• **ABOUT THIS TASK**:
Each of the lines below must be restated exactly.

• **DATASET CONTENT**:

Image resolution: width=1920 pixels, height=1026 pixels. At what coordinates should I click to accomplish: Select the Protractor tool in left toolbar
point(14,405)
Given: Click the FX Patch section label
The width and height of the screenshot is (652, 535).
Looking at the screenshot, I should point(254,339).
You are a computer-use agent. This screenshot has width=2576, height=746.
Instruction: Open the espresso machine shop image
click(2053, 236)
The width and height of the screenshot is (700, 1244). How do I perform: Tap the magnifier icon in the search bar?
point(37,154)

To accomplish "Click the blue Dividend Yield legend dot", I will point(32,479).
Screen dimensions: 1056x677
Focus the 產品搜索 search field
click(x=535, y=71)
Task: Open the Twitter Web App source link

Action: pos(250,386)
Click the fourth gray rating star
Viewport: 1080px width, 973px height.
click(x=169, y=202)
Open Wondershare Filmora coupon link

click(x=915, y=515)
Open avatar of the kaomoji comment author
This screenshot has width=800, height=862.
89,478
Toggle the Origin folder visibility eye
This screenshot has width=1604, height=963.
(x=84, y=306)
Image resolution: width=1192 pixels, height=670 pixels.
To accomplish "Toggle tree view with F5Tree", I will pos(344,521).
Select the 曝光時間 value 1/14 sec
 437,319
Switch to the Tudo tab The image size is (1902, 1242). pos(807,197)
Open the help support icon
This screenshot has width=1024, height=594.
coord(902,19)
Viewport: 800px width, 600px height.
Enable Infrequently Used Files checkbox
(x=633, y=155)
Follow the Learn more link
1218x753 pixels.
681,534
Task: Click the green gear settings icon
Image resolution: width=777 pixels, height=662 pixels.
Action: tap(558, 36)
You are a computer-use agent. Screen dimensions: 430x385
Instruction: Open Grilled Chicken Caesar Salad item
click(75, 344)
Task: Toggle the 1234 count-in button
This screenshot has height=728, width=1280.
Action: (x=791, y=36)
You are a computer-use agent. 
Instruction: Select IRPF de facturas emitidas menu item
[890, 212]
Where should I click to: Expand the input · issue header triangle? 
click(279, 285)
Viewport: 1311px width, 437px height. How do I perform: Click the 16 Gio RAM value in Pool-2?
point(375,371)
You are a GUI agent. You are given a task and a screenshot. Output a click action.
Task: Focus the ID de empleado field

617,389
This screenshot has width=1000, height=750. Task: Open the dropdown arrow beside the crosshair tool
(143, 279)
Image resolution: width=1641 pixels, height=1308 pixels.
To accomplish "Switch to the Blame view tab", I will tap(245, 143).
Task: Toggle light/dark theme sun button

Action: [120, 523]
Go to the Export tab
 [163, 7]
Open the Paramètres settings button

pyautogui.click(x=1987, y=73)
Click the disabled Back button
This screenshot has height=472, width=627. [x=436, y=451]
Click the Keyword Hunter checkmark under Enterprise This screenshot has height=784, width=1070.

• **ANSWER TO THIS TASK**:
Image resolution: width=1920 pixels, height=1026 pixels. At what coordinates should I click to accomplish: Select the Protractor tool in left toolbar
point(14,405)
Given: Click the FX Patch section label
The width and height of the screenshot is (652, 535).
Looking at the screenshot, I should point(254,339).
You are a computer-use agent. This screenshot has width=2576, height=746.
Instruction: Open the espresso machine shop image
click(2053, 236)
The width and height of the screenshot is (700, 1244). How do I perform: Tap the magnifier icon in the search bar?
point(37,154)

To accomplish "Click the blue Dividend Yield legend dot", I will point(32,479).
Screen dimensions: 1056x677
Focus the 產品搜索 search field
click(x=535, y=71)
Task: Open the Twitter Web App source link

Action: pos(250,386)
Click the fourth gray rating star
Viewport: 1080px width, 973px height.
click(x=169, y=202)
Open Wondershare Filmora coupon link

click(x=915, y=515)
Open avatar of the kaomoji comment author
This screenshot has width=800, height=862.
89,478
Toggle the Origin folder visibility eye
This screenshot has width=1604, height=963.
(x=84, y=306)
Image resolution: width=1192 pixels, height=670 pixels.
To accomplish "Toggle tree view with F5Tree", I will pos(344,521).
Select the 曝光時間 value 1/14 sec
 437,319
Switch to the Tudo tab The image size is (1902, 1242). pos(807,197)
Open the help support icon
This screenshot has width=1024, height=594.
coord(902,19)
Viewport: 800px width, 600px height.
Enable Infrequently Used Files checkbox
(x=633, y=155)
Follow the Learn more link
1218x753 pixels.
681,534
Task: Click the green gear settings icon
Image resolution: width=777 pixels, height=662 pixels.
Action: tap(558, 36)
You are a computer-use agent. Screen dimensions: 430x385
Instruction: Open Grilled Chicken Caesar Salad item
click(75, 344)
Task: Toggle the 1234 count-in button
This screenshot has height=728, width=1280.
Action: (x=791, y=36)
You are a computer-use agent. 
Instruction: Select IRPF de facturas emitidas menu item
[890, 212]
Where should I click to: Expand the input · issue header triangle? 
click(279, 285)
Viewport: 1311px width, 437px height. How do I perform: Click the 16 Gio RAM value in Pool-2?
point(375,371)
You are a GUI agent. You are given a task and a screenshot. Output a click action.
Task: Focus the ID de empleado field

617,389
This screenshot has width=1000, height=750. Task: Open the dropdown arrow beside the crosshair tool
(143, 279)
Image resolution: width=1641 pixels, height=1308 pixels.
To accomplish "Switch to the Blame view tab", I will tap(245, 143).
Task: Toggle light/dark theme sun button

Action: [120, 523]
Go to the Export tab
 [163, 7]
Open the Paramètres settings button

pyautogui.click(x=1987, y=73)
Click the disabled Back button
This screenshot has height=472, width=627. [x=436, y=451]
Click the Keyword Hunter checkmark under Enterprise This screenshot has height=784, width=1070.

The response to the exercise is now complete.